RL in Name Only? Analyzing the Structural Assumptions in RL post-training for LLMs

TL;DR

This work critically examines RL-based post-training for LLMs under the prevalent LLM-MDP formulation, showing that treating states as token sequences and distributing terminal rewards uniformly effectively collapses RL to outcome-driven supervised fine-tuning. The authors provide theoretical decompositions and empirical evidence across GSM8K and Countdown demonstrating that GRPO behaves similarly to filtered ISFT when positive and negative samples are used, and that observed longer outputs stem from credit-distribution biases rather than genuine reasoning improvements. They argue that the perceived benefits of RL are artifacts of the degenerate MDP and advocate for richer, more expressive RL formulations (e.g., 2-LLM CoT-style architectures) to unlock the true potential of RL in guiding LLM reasoning. The findings urge researchers to rethink reward structures and state representations rather than focusing on superficial fixes like length penalties.

Abstract

Reinforcement learning-based post-training of large language models (LLMs) has recently gained attention, particularly following the release of DeepSeek R1, which applied GRPO for fine-tuning. Amid the growing hype around improved reasoning abilities attributed to RL post-training, we critically examine the formulation and assumptions underlying these methods. We start by highlighting the popular structural assumptions made in modeling LLM training as a Markov Decision Process (MDP), and show how they lead to a degenerate MDP that doesn't quite need the RL/GRPO apparatus. The two critical structural assumptions include (1) making the MDP states be just a concatenation of the actions-with states becoming the context window and the actions becoming the tokens in LLMs and (2) splitting the reward of a state-action trajectory uniformly across the trajectory. Through a comprehensive analysis, we demonstrate that these simplifying assumptions make the approach effectively equivalent to an outcome-driven supervised learning.
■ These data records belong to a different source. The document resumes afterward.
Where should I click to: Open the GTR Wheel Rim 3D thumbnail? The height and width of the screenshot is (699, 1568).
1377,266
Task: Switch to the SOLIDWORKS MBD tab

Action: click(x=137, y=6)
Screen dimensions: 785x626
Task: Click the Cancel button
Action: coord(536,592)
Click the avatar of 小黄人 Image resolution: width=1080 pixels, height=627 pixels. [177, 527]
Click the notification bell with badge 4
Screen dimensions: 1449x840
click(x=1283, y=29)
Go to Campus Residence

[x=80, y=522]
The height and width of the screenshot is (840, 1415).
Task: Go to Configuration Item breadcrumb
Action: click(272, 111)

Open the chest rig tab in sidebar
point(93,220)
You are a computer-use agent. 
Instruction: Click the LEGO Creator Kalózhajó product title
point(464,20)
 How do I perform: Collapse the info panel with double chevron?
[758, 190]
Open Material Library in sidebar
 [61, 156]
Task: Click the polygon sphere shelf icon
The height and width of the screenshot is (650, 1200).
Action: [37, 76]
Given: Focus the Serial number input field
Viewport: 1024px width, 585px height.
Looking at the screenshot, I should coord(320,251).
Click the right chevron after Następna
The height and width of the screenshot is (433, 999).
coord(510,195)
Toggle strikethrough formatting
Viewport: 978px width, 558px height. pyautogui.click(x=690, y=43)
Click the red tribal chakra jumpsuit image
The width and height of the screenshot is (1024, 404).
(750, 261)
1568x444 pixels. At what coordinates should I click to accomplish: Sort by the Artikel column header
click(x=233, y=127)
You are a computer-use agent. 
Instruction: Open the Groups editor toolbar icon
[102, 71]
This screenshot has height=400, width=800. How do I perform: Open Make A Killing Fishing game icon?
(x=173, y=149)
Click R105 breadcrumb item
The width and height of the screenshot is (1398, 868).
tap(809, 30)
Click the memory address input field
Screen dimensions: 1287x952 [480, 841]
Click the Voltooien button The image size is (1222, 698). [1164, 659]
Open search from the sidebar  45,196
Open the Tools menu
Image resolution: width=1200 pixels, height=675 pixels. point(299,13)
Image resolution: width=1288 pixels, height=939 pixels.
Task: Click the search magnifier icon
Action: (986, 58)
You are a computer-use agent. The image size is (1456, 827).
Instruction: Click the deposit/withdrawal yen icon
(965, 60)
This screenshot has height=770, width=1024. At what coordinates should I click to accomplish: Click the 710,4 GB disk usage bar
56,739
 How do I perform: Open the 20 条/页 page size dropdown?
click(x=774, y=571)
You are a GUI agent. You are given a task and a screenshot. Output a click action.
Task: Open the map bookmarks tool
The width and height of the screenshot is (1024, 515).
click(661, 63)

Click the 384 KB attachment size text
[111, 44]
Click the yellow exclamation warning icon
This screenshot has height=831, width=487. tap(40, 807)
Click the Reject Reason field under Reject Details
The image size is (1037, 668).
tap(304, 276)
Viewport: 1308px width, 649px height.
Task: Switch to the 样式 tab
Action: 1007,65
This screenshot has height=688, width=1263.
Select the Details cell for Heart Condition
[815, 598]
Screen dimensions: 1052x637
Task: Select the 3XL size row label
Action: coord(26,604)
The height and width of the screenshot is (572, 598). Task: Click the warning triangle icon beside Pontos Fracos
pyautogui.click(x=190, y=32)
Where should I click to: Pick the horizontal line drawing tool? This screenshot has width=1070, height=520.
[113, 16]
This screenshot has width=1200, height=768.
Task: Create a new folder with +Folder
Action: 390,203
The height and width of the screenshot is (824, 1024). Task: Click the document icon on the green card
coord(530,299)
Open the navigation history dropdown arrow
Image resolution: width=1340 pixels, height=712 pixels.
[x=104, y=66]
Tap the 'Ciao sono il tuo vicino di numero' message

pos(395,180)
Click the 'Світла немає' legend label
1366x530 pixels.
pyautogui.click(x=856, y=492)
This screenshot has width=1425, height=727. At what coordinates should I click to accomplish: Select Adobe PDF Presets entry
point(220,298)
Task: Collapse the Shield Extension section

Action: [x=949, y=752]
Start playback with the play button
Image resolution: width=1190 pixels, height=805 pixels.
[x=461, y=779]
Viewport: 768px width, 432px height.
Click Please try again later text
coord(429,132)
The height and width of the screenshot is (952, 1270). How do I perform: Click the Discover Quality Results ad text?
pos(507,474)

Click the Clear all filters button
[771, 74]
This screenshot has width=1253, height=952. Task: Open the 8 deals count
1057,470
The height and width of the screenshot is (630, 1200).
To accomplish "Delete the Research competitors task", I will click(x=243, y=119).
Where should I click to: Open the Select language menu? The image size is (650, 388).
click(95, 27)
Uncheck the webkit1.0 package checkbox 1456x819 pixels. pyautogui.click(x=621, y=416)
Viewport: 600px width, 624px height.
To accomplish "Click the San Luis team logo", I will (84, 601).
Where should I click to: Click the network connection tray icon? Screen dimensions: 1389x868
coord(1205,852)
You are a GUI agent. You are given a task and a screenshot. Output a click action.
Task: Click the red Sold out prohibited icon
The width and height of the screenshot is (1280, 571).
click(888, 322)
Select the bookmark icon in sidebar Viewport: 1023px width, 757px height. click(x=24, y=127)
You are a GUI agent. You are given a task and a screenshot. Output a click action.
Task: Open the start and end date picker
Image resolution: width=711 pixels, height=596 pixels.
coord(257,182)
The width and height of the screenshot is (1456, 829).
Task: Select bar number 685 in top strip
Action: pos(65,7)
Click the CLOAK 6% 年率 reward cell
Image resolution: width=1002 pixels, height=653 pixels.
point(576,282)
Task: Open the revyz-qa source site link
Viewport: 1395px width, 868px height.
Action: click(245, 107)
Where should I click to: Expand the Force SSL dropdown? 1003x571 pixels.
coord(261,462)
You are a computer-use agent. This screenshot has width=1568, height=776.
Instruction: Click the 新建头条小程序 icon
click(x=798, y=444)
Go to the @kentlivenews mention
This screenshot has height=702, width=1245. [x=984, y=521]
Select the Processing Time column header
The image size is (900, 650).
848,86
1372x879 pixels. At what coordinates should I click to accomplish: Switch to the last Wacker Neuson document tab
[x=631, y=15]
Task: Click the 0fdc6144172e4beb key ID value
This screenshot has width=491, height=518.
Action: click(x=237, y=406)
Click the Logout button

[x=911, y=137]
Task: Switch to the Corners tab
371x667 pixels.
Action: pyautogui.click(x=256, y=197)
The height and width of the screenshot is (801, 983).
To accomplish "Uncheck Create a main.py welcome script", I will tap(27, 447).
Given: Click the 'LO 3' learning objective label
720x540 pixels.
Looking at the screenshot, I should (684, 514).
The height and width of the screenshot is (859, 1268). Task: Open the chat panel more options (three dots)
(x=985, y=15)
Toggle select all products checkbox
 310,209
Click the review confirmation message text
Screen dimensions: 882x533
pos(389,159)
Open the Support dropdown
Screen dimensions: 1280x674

Our experiments on benchmarks including GSM8K and Countdown using Qwen-2.5 base models show that iterative supervised fine-tuning, incorporating both positive and negative samples, achieves performance comparable to GRPO-based training. We will also argue that the structural assumptions indirectly incentivize the RL to generate longer sequences of intermediate tokens-which in turn feeds into the narrative of "RL generating longer thinking traces." While RL may well be a very useful technique for improving the reasoning abilities of LLMs, our analysis shows that the simplistic structural assumptions made in modeling the underlying MDP render the popular LLM RL frameworks and their interpretations questionable.

Paper Structure

This paper contains 18 sections, 13 equations, 2 figures, 2 tables.

Figures (2)

  • Figure 1: Left: Number of correct and incorrect responses. Right: Average response lengths for correct and incorrect responses, on the Countdown test dataset at each evaluation step during post-training of the Qwen-2.5-1.5B base model using GRPO and variant of Filtered-ISFT algorithm.
  • Figure 2: Left: Average response lengths for correct and incorrect responses. Right: Number of correct and incorrect responses, on the Countdown test dataset at each evaluation step during post-training of the Qwen-2.5-1.5B base model using the GRPO algorithm.